● What to do: Repeat exactly the lines of the entries below from the one with "Viewport: 1389px width, 868px height." through the one with "Task: Uncheck Email", both ends included, and nothing else.

● The data:
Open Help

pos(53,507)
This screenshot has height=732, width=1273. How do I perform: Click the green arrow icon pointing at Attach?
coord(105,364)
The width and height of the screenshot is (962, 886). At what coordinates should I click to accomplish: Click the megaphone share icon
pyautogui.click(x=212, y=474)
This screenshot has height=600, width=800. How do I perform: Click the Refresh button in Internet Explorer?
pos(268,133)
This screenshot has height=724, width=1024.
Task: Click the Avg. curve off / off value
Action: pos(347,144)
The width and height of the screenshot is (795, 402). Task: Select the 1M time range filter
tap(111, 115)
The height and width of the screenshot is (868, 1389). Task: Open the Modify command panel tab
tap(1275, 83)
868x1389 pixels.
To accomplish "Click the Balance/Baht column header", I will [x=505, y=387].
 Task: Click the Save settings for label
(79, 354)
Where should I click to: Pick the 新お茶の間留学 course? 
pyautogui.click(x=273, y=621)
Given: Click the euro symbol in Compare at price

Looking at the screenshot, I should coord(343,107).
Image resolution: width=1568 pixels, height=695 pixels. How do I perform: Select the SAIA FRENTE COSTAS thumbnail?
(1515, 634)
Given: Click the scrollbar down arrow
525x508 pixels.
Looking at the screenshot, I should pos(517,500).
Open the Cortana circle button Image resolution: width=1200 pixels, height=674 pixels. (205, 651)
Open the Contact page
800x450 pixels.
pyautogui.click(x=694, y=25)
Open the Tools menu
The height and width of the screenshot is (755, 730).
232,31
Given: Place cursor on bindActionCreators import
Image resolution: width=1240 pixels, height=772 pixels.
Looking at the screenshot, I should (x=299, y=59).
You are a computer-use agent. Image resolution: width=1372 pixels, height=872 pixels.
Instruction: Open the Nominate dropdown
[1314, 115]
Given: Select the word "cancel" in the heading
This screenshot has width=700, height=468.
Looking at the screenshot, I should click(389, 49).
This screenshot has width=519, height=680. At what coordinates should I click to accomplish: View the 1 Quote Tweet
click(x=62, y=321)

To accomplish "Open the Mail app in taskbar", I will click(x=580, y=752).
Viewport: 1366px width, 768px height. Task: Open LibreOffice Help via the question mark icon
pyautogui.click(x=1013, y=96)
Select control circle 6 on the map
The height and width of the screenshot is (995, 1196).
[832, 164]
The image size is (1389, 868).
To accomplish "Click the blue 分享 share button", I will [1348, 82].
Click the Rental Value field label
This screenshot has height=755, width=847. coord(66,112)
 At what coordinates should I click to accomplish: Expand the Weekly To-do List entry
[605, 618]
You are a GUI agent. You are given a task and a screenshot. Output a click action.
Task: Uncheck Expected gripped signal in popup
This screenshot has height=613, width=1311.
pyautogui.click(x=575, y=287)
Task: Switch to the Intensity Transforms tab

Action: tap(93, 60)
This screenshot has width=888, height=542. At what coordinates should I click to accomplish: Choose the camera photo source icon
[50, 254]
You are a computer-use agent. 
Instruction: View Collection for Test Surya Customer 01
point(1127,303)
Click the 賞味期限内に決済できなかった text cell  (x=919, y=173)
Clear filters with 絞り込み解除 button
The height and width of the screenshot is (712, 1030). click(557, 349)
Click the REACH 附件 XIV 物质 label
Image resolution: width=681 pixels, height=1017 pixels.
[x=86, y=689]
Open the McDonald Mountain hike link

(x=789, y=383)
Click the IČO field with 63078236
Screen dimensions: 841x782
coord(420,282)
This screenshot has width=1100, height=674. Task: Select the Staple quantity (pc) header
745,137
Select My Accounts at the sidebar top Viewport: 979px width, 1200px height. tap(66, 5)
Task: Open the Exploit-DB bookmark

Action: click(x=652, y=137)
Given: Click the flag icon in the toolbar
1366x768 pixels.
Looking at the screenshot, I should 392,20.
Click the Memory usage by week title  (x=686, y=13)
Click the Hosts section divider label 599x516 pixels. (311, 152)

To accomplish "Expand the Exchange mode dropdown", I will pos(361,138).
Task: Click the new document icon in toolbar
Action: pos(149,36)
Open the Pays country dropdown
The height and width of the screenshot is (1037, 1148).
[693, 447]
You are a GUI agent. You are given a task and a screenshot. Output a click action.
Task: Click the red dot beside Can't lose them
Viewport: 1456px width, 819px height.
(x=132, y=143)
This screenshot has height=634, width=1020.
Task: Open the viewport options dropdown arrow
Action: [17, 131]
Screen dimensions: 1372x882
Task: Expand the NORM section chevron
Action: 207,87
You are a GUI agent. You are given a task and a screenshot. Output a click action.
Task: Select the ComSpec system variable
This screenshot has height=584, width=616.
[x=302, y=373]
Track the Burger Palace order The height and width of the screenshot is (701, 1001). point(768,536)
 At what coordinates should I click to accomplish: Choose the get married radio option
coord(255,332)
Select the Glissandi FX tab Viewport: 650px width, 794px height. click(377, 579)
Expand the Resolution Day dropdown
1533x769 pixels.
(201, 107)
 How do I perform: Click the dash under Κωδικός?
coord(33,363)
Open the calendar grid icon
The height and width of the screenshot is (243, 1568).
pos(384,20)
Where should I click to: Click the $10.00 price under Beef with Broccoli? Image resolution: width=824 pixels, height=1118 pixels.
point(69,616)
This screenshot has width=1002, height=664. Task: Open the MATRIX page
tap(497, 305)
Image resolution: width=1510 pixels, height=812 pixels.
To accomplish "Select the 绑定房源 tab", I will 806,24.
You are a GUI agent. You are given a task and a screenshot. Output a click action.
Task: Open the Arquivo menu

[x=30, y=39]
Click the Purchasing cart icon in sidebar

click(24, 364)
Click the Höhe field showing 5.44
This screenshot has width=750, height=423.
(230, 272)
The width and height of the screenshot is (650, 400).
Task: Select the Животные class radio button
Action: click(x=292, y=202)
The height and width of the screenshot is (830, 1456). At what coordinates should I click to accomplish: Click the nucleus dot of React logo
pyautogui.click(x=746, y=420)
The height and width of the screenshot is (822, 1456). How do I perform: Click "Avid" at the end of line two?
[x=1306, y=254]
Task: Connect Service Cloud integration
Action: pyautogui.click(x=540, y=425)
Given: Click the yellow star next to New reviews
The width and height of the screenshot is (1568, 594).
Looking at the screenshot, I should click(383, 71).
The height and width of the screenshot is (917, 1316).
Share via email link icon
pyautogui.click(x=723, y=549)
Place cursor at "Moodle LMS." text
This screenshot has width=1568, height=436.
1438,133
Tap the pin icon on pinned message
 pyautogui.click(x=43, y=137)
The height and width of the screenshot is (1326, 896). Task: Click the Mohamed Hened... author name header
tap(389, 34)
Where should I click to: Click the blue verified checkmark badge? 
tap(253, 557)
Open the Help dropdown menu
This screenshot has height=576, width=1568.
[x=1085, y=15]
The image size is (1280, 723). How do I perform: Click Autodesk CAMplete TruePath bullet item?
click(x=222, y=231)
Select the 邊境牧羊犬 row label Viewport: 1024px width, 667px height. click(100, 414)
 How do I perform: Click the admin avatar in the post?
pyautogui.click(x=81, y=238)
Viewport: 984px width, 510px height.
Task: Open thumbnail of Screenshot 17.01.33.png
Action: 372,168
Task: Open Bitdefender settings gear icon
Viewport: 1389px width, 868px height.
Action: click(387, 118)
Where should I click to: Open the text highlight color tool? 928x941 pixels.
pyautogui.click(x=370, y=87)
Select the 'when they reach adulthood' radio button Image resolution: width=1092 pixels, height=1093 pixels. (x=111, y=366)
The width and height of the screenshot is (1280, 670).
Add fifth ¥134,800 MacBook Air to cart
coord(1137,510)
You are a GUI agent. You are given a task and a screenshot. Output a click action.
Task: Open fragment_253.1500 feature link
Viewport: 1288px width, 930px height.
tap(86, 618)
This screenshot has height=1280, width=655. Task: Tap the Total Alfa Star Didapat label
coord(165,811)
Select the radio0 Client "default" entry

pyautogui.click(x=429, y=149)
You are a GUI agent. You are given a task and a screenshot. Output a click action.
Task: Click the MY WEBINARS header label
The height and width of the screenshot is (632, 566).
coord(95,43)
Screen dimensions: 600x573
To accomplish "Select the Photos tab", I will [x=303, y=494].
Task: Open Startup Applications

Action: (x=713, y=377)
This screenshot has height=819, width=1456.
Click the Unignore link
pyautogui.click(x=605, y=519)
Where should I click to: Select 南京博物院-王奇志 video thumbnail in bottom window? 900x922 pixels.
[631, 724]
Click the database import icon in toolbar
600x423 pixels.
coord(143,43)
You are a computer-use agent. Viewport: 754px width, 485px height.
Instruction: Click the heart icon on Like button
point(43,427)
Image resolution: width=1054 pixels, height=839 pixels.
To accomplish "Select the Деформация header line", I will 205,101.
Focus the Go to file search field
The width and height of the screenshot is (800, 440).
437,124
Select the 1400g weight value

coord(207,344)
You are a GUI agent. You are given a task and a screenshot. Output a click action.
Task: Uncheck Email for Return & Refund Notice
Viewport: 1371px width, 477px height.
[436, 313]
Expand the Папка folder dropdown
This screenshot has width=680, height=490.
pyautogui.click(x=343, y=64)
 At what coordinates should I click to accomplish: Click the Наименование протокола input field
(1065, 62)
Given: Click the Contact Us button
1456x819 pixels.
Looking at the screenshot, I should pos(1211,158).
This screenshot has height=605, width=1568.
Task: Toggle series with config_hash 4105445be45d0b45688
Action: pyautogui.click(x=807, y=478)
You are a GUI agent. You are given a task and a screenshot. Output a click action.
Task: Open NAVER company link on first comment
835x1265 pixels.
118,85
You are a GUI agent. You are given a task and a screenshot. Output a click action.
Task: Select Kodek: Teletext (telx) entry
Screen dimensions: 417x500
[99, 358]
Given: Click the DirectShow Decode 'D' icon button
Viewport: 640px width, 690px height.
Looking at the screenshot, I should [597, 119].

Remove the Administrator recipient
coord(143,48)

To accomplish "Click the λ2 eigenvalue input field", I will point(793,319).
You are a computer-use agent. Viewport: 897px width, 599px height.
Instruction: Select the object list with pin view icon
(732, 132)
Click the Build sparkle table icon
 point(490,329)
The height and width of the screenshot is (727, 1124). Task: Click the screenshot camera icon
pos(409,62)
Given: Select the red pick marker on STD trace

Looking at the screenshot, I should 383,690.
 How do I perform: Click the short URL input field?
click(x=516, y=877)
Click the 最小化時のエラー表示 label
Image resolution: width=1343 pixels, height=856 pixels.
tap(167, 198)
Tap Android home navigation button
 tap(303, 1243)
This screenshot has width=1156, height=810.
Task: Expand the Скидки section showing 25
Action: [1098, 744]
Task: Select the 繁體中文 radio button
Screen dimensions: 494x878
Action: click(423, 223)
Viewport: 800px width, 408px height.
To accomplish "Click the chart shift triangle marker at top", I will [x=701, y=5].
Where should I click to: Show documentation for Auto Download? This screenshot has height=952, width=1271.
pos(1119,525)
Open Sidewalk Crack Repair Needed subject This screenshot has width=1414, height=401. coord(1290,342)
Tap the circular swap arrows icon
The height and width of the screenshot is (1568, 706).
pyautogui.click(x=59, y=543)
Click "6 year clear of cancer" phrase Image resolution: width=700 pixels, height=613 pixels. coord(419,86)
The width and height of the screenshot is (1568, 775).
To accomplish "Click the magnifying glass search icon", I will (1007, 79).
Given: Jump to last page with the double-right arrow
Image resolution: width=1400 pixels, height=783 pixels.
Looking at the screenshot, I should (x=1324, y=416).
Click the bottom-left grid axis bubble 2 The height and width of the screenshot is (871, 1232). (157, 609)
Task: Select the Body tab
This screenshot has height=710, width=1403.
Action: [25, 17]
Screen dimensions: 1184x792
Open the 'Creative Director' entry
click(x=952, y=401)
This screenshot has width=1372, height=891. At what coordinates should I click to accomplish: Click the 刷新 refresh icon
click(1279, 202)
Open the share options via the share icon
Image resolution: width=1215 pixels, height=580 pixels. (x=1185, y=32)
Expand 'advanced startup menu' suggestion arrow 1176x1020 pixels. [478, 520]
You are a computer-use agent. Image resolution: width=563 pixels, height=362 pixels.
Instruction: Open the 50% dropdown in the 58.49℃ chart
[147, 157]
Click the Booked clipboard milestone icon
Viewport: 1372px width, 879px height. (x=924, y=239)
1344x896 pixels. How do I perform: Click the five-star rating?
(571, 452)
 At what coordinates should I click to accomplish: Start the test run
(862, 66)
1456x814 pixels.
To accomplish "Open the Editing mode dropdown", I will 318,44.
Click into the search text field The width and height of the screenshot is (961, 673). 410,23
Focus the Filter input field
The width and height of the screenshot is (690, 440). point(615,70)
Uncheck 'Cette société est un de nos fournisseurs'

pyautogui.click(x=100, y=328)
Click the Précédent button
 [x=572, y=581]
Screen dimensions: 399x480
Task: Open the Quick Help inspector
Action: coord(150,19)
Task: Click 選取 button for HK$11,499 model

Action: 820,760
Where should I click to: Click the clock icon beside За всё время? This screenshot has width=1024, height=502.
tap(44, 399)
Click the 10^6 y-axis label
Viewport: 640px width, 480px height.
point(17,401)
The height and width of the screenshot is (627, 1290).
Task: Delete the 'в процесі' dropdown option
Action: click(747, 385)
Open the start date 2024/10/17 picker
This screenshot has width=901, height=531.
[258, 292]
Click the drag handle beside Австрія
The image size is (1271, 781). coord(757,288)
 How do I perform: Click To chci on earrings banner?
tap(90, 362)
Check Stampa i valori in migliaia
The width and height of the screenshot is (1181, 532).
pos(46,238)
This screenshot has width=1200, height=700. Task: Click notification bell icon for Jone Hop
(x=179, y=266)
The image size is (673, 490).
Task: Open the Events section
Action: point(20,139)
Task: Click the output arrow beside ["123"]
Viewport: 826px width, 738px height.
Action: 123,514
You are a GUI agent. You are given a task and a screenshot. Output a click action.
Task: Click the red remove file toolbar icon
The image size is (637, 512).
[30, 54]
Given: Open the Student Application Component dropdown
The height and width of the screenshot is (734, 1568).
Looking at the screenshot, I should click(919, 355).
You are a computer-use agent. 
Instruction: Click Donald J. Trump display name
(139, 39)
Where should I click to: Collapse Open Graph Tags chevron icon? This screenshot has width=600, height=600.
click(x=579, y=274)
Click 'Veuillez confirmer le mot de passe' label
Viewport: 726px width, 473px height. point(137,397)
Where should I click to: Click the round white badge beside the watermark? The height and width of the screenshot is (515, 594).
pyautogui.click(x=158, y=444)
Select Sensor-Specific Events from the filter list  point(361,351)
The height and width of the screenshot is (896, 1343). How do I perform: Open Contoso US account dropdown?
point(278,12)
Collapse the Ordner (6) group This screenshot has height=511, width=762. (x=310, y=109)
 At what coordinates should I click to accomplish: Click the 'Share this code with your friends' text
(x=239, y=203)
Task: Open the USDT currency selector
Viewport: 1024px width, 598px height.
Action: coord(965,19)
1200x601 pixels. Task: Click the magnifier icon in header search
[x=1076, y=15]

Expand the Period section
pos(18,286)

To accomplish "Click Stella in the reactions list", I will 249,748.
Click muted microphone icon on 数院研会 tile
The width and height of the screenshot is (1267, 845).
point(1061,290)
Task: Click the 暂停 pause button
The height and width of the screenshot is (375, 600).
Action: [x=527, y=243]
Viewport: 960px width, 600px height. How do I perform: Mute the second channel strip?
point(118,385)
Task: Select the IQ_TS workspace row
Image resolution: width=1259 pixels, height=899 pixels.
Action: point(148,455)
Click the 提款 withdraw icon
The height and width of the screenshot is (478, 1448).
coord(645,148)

● Output:
Viewport: 1389px width, 868px height.
Action: click(387, 118)
Where should I click to: Open the text highlight color tool? 928x941 pixels.
pyautogui.click(x=370, y=87)
Select the 'when they reach adulthood' radio button Image resolution: width=1092 pixels, height=1093 pixels. (x=111, y=366)
The width and height of the screenshot is (1280, 670).
Add fifth ¥134,800 MacBook Air to cart
coord(1137,510)
You are a GUI agent. You are given a task and a screenshot. Output a click action.
Task: Open fragment_253.1500 feature link
Viewport: 1288px width, 930px height.
tap(86, 618)
This screenshot has height=1280, width=655. Task: Tap the Total Alfa Star Didapat label
coord(165,811)
Select the radio0 Client "default" entry

pyautogui.click(x=429, y=149)
You are a GUI agent. You are given a task and a screenshot. Output a click action.
Task: Click the MY WEBINARS header label
The height and width of the screenshot is (632, 566).
coord(95,43)
Screen dimensions: 600x573
To accomplish "Select the Photos tab", I will [x=303, y=494].
Task: Open Startup Applications

Action: (x=713, y=377)
This screenshot has height=819, width=1456.
Click the Unignore link
pyautogui.click(x=605, y=519)
Where should I click to: Select 南京博物院-王奇志 video thumbnail in bottom window? 900x922 pixels.
[631, 724]
Click the database import icon in toolbar
600x423 pixels.
coord(143,43)
You are a computer-use agent. Viewport: 754px width, 485px height.
Instruction: Click the heart icon on Like button
point(43,427)
Image resolution: width=1054 pixels, height=839 pixels.
To accomplish "Select the Деформация header line", I will 205,101.
Focus the Go to file search field
The width and height of the screenshot is (800, 440).
437,124
Select the 1400g weight value

coord(207,344)
You are a GUI agent. You are given a task and a screenshot. Output a click action.
Task: Uncheck Email for Return & Refund Notice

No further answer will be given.